DIRECTION 1:
Summarize the blog post below in two sentences.

EXCERPT TO READ:
%%
No More Green Screen

"heck u green screen, now machine learning is my best friend." ~~abraham lincoln

Reprioritizing

Captain’s log, stardate 8.23.2021.

It’s been over 7 weeks since my last post on this blog. Since then, a lot has changed. This is meant to be a short summary of what’s happened.

First and foremost, I made an important decision regarding the project. Up until about a week or two ago, I was still hoping to implement my own version of the network proposed by Sengupta, et. al. in the all-important paper that this madness is all based on. I realized my reasons for wanting to train my own version of it were no longer valid. When I began this project six months ago, I was still exceptionally brand-new to ML and PyTorch, and so implementing my own version of Sengupta’s architecture was primarily meant as a learning exercise. I dedicated a ton of time and effort to it, and learned a lot from doing it, but I now feel that I don’t have much more to gain from it. I was never able to get my version of their architecture to perform up-to-spec, anyways.

Thus, from now on, the matting part of the project will be handled using pre-trained weights made available under the MIT license by Sengupta and his team at the University of Washington. Personally, I am glad that I’ve been able to swallow my pride and acknowledge that the best way forward for this project is to not try to do everything myself. Instead, I need to be focusing on only the parts of the project that haven’t already been cracked, and it turns out there’s still a lot of problems that need solving.

So, what am I actually working on these days? Well, to put it briefly: lining up images automatically. Turns out it’s a really hard problem in this particular context, and I’ve already implemented and tested several architectures and solutions to try to get it working. Most recently, I’ve been diving into deep homography estimation. We’ll see if that actually bears any fruit. This coming week, I plan to look into recurrent homography estimation, and then if that doesn’t work, probably recurrent TPS transform estimation. We’ll see.

There’s a lot up in the air right now, but rest assured I am still consistently chipping away at this problem and having fun while doing it. I genuinely believe that I can get this system working, but it’s going to take some work.

Thanks for reading,

Kai.

Follow me on TikTok, Twitter, or YouTube

Howard, Reborn.

TL;DR: This week, I wrote the logic for processing real user-given input videos and completely rewrote the first half of the network, and have gotten some amazing results!

Hi, I’m Kai. If you’re new here, let me catch you up to speed:

  1. I’m building a neural network which removes the background from videos of people.

  2. It’s based off of this paper by Soumyadip Sengupta and his team at the University of Washington.
%%
TASK INPUT:
%%
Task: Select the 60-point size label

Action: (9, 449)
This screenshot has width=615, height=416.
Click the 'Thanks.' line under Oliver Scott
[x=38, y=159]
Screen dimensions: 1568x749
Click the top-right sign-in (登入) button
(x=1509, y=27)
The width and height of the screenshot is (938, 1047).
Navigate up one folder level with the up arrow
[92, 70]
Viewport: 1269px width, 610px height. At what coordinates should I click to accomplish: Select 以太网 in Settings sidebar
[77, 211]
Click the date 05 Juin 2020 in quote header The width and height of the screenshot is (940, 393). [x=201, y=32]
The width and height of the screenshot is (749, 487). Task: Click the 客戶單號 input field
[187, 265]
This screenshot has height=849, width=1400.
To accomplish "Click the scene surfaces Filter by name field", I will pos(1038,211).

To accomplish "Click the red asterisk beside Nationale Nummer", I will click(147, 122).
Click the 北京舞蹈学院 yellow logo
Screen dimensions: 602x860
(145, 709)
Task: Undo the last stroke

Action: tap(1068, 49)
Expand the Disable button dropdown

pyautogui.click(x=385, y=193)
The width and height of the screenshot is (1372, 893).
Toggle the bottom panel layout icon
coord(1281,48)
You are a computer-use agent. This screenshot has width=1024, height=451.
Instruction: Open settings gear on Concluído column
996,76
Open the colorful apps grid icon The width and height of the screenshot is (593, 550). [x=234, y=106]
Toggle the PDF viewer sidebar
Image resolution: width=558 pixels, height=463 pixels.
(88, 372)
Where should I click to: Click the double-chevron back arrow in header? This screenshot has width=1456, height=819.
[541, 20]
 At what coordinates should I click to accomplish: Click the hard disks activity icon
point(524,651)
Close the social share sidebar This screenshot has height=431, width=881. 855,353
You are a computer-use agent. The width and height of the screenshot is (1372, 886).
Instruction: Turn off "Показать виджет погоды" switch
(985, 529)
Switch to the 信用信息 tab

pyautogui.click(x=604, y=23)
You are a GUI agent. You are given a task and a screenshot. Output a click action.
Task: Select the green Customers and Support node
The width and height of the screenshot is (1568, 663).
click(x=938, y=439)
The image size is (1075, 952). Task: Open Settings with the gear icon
%%
DIRECTION 2:
Rescale the stretch of records from the line containing "At what coordinates should I click to accomplish: Click" through the end of the records. Repeat every line, requests included, multiply each coordinate in the answers by 1.75, and round to whole numbers with halves rounded up.

EXERCISE OUTPUT 1:
The author decided to stop implementing their own version of Sengupta's network and will instead handle matting with pre-trained weights released under the MIT license by Sengupta's team at the University of Washington. The author is now focused on lining up images automatically, most recently through deep homography estimation, and plans to try recurrent homography estimation next.

EXERCISE OUTPUT 2:
 At what coordinates should I click to accomplish: Click the hard disks activity icon
point(917,1139)
Close the social share sidebar This screenshot has height=431, width=881. 1496,618
You are a computer-use agent. The width and height of the screenshot is (1372, 886).
Instruction: Turn off "Показать виджет погоды" switch
(1724, 926)
Switch to the 信用信息 tab

pyautogui.click(x=1057, y=40)
You are a GUI agent. You are given a task and a screenshot. Output a click action.
Task: Select the green Customers and Support node
The width and height of the screenshot is (1568, 663).
click(x=1642, y=768)
The image size is (1075, 952). Task: Open Settings with the gear icon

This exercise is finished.